What the exercise asks: Reproduce each of the items below word for word, changing nothing.

─── Given data

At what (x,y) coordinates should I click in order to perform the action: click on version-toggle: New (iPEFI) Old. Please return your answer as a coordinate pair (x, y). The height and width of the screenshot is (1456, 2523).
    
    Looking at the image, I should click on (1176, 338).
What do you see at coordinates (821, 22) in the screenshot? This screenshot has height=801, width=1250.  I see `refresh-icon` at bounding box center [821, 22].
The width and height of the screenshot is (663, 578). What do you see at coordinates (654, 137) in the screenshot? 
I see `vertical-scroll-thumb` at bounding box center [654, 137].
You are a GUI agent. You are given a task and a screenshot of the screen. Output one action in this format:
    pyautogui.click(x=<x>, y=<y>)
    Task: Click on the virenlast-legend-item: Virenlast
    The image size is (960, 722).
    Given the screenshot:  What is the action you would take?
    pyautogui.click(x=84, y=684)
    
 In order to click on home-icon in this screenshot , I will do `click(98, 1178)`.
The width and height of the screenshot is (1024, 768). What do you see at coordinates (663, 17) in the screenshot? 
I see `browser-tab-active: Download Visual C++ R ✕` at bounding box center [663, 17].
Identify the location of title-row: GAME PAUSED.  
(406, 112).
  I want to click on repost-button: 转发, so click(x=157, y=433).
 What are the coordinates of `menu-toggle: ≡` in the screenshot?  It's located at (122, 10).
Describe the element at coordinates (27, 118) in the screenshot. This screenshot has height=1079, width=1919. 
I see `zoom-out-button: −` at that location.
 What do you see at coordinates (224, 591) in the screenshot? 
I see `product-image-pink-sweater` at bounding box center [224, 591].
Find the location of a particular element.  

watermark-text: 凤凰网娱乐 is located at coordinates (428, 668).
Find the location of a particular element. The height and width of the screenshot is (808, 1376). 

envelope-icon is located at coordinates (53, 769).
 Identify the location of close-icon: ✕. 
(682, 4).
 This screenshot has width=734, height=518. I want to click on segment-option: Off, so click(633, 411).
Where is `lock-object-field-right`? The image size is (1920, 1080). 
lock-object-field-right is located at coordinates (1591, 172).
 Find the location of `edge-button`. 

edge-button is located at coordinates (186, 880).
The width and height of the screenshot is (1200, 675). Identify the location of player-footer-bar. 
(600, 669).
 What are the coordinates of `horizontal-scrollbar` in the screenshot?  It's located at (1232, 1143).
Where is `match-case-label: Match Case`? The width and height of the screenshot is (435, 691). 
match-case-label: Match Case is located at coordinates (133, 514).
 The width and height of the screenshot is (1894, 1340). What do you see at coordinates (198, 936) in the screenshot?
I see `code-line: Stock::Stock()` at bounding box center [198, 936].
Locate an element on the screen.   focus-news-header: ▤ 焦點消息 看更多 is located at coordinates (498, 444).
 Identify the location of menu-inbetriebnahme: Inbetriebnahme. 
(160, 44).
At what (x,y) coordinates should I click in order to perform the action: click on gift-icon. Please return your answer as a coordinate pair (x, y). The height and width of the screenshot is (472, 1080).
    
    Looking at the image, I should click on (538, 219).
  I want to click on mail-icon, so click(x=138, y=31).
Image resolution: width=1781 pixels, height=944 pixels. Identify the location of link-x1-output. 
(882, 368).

──────

Expected answer:
At what (x,y) coordinates should I click in order to perform the action: click on version-toggle: New (iPEFI) Old. Please return your answer as a coordinate pair (x, y). The height and width of the screenshot is (1456, 2523).
    
    Looking at the image, I should click on (1176, 338).
What do you see at coordinates (821, 22) in the screenshot? This screenshot has height=801, width=1250.  I see `refresh-icon` at bounding box center [821, 22].
The width and height of the screenshot is (663, 578). What do you see at coordinates (654, 137) in the screenshot? 
I see `vertical-scroll-thumb` at bounding box center [654, 137].
You are a GUI agent. You are given a task and a screenshot of the screen. Output one action in this format:
    pyautogui.click(x=<x>, y=<y>)
    Task: Click on the virenlast-legend-item: Virenlast
    The image size is (960, 722).
    Given the screenshot:  What is the action you would take?
    pyautogui.click(x=84, y=684)
    
 In order to click on home-icon in this screenshot , I will do `click(98, 1178)`.
The width and height of the screenshot is (1024, 768). What do you see at coordinates (663, 17) in the screenshot? 
I see `browser-tab-active: Download Visual C++ R ✕` at bounding box center [663, 17].
Identify the location of title-row: GAME PAUSED.  
(406, 112).
  I want to click on repost-button: 转发, so click(x=157, y=433).
 What are the coordinates of `menu-toggle: ≡` in the screenshot?  It's located at (122, 10).
Describe the element at coordinates (27, 118) in the screenshot. This screenshot has height=1079, width=1919. 
I see `zoom-out-button: −` at that location.
 What do you see at coordinates (224, 591) in the screenshot? 
I see `product-image-pink-sweater` at bounding box center [224, 591].
Find the location of a particular element.  

watermark-text: 凤凰网娱乐 is located at coordinates (428, 668).
Find the location of a particular element. The height and width of the screenshot is (808, 1376). 

envelope-icon is located at coordinates (53, 769).
 Identify the location of close-icon: ✕. 
(682, 4).
 This screenshot has width=734, height=518. I want to click on segment-option: Off, so click(633, 411).
Where is `lock-object-field-right`? The image size is (1920, 1080). 
lock-object-field-right is located at coordinates (1591, 172).
 Find the location of `edge-button`. 

edge-button is located at coordinates (186, 880).
The width and height of the screenshot is (1200, 675). Identify the location of player-footer-bar. 
(600, 669).
 What are the coordinates of `horizontal-scrollbar` in the screenshot?  It's located at (1232, 1143).
Where is `match-case-label: Match Case`? The width and height of the screenshot is (435, 691). 
match-case-label: Match Case is located at coordinates (133, 514).
 The width and height of the screenshot is (1894, 1340). What do you see at coordinates (198, 936) in the screenshot?
I see `code-line: Stock::Stock()` at bounding box center [198, 936].
Locate an element on the screen.   focus-news-header: ▤ 焦點消息 看更多 is located at coordinates (498, 444).
 Identify the location of menu-inbetriebnahme: Inbetriebnahme. 
(160, 44).
At what (x,y) coordinates should I click in order to perform the action: click on gift-icon. Please return your answer as a coordinate pair (x, y). The height and width of the screenshot is (472, 1080).
    
    Looking at the image, I should click on (538, 219).
  I want to click on mail-icon, so click(x=138, y=31).
Image resolution: width=1781 pixels, height=944 pixels. Identify the location of link-x1-output. 
(882, 368).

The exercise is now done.